The EEOC further charged that during the Muslim holy month of Ramadan in 2008, JBS shut off water fountains at the facility or tagged them to stop employees from using them, which prevented Muslim employees from getting a drink of water after fasting all day and from washing before prayers. JBS also denied Somali Muslim employees bathroom breaks and disciplined them more harshly than other employees, according to the EEOC’s allegations.

In addition, the EEOC’s lawsuit alleged that Black, Somali, and Muslim employees were harassed on the job because of their race, religion and national origin. The EEOC alleged that JBS managers and other employees threw meat or bones at Black and Somali employees and that JBS employees regularly called Somali employees offensive names because of their race, national origin, and religion. The EEOC further alleged that JBS tolerated offensive graffiti in restrooms at the Greeley facility, with racially harassing and obscene statements against Somalis, such as “Somalis are disgusting,” “F*** Somalians,” “F*** Muslims,” and “N*****.” 

The alleged discrimination violates Title VII of the Civil Rights Act of 1964, the federal law that prohibits workplace discrimination, including on the basis of race, national origin, or religion.
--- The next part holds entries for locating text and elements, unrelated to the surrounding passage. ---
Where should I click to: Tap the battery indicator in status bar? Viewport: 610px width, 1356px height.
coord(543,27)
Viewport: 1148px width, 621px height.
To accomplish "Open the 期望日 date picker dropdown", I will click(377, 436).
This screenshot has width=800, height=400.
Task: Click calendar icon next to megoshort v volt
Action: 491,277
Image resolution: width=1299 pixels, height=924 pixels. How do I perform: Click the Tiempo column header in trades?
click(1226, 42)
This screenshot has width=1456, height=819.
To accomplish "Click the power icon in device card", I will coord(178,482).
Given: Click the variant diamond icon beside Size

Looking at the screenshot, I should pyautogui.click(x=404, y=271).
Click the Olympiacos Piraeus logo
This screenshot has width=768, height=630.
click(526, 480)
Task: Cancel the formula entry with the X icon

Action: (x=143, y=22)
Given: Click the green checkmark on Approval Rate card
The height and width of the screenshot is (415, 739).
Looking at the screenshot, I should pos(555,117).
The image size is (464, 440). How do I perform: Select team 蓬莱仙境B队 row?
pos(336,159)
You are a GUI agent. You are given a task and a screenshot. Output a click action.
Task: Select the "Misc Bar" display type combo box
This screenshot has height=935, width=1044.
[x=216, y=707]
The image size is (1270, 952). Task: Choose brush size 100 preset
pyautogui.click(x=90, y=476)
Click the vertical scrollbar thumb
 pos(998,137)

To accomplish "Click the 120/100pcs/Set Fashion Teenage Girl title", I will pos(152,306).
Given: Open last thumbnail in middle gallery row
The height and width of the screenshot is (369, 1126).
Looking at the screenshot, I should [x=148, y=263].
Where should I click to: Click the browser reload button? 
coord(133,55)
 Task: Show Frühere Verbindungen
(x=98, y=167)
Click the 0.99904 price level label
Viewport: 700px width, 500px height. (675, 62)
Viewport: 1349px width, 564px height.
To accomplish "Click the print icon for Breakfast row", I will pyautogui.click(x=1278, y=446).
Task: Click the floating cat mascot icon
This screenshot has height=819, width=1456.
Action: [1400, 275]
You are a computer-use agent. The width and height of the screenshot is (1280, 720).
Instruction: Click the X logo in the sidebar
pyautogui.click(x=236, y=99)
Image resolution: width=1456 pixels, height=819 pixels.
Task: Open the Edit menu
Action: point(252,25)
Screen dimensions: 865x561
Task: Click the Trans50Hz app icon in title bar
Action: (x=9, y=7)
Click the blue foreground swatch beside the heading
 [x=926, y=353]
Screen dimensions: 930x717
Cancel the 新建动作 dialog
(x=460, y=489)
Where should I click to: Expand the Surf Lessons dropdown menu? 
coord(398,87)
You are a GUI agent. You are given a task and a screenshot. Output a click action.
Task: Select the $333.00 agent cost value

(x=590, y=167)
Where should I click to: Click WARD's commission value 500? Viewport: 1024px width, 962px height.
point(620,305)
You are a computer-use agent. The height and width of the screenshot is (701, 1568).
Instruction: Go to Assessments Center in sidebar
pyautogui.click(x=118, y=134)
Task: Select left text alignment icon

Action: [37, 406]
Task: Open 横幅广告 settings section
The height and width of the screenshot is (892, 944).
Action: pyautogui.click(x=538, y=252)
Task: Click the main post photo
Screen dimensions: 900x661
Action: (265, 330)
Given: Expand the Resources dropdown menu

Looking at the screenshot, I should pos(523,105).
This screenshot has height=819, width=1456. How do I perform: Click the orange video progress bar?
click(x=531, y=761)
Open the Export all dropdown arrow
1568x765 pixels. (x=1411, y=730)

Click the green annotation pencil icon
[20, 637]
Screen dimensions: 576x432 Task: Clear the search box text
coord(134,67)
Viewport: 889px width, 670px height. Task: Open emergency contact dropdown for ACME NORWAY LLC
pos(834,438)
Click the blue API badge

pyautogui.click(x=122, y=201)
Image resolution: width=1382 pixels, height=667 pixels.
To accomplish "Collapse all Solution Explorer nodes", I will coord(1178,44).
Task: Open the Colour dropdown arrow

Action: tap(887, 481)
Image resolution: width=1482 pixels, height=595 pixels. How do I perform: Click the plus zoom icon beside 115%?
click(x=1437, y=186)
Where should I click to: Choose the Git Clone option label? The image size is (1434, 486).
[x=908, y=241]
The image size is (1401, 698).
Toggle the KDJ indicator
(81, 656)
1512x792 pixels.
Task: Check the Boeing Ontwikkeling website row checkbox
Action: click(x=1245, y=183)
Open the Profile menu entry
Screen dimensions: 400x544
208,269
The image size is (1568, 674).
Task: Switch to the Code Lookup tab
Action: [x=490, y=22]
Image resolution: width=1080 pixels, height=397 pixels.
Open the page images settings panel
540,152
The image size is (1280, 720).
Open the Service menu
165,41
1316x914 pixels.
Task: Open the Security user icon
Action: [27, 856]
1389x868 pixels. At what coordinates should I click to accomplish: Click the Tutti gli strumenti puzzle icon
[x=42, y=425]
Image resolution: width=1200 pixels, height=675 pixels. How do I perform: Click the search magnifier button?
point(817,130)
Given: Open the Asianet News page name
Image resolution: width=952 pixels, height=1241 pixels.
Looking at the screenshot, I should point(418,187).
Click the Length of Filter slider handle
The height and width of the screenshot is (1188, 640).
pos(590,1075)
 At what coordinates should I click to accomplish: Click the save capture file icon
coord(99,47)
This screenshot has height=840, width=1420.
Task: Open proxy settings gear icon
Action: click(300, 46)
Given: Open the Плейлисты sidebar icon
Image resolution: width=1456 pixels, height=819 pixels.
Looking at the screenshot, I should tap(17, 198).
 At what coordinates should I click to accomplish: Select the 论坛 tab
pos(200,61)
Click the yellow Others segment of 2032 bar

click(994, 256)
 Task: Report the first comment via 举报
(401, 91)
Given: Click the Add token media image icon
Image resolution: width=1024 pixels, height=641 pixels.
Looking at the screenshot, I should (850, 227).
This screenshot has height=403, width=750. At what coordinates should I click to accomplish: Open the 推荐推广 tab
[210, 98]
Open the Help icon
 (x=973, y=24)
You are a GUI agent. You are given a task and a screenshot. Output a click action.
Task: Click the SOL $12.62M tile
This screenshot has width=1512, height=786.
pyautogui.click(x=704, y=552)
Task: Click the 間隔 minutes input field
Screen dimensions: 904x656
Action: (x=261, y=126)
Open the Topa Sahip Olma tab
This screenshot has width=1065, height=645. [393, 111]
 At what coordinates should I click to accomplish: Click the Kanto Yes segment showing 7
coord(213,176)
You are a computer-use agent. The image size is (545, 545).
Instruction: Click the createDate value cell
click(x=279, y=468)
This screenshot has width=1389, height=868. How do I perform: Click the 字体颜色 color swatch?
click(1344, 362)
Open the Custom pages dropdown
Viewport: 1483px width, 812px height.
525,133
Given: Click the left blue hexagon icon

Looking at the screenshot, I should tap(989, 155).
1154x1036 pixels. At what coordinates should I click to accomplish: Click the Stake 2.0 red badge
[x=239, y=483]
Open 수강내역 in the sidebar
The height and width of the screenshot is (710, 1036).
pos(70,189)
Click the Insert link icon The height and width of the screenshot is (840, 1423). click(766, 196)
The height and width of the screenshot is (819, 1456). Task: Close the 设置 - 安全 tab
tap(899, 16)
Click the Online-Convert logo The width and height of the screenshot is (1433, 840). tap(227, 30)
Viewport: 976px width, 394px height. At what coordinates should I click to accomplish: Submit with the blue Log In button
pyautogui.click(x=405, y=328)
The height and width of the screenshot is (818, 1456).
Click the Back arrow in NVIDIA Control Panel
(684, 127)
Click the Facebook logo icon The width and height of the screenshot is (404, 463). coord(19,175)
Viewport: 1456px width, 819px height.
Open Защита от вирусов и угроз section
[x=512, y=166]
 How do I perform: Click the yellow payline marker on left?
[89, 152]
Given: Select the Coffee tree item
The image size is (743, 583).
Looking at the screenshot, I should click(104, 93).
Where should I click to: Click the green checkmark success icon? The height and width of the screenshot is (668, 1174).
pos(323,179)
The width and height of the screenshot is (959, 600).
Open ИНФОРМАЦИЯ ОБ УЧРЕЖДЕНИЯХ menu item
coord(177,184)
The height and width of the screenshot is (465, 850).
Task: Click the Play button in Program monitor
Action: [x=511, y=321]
Under the terms of the consent decree settling the lawsuit, JBS will pay up to $5,500,000 to approximately 300 employees who are eligible participants under the decree’s terms.

In addition, the decree requires JBS to take a number of actions intended to correct and prevent further discrimination. JBS will make all former employees covered under the decree eligible for rehire. It will review, update, and post its anti-discrimination policies; maintain a 24-hour hotline for reporting discrimination; investigate employee complaints; support a diversity committee; and provide annual trainings to all employees on the laws prohibiting employment discrimination. JBS also must provide clean, quiet, and appropriate locations other than bathrooms for employees’ religious observances, including daily prayers, and must also allow employees to use locker rooms or other locations that do not pose a safety risk for observation of their religious practices.

“The EEOC is proud to obtain such significant relief for the hundreds of workers harmed by the unlawful employment practices alleged in this law­suit,” said EEOC Chair Charlotte A. Burrows. “This case serves as a reminder that systemic discrimination and harassment remain significant problems that we as a society must tackle. I am hopeful that the employer’s new policies, especially those pro­viding for swift handling of harassment complaints and ensuring appropriate times and places for employees to practice their faith, are a step in the right direction.”

Regional Attorney Mary Jo O’Neill of the EEOC’s Phoenix District Office, which has juris­diction over Arizona, Colorado, Wyoming, New Mexico and Utah, said, “The discrimination alleged in this lawsuit was very serious and affected hundreds of employees over many years. Employers must consider and offer reasonable accommodations for their employees’ religious beliefs and practices except where it would cause an undue hardship, and employers cannot allow harassment based on race, religion, or national origin.”

The EEOC’s lawsuit was brought in the U.S. District Court for the District of Colorado, Equal Employment Opportunity Commission, et al. v. JBS USA, LLC d/b/a JBS Swift & Company, Case No.10-cv-2103-PAB-KLM. It was pending before Chief Judge Philip A. Brimmer, who will retain authority to enforce the terms of the consent decree.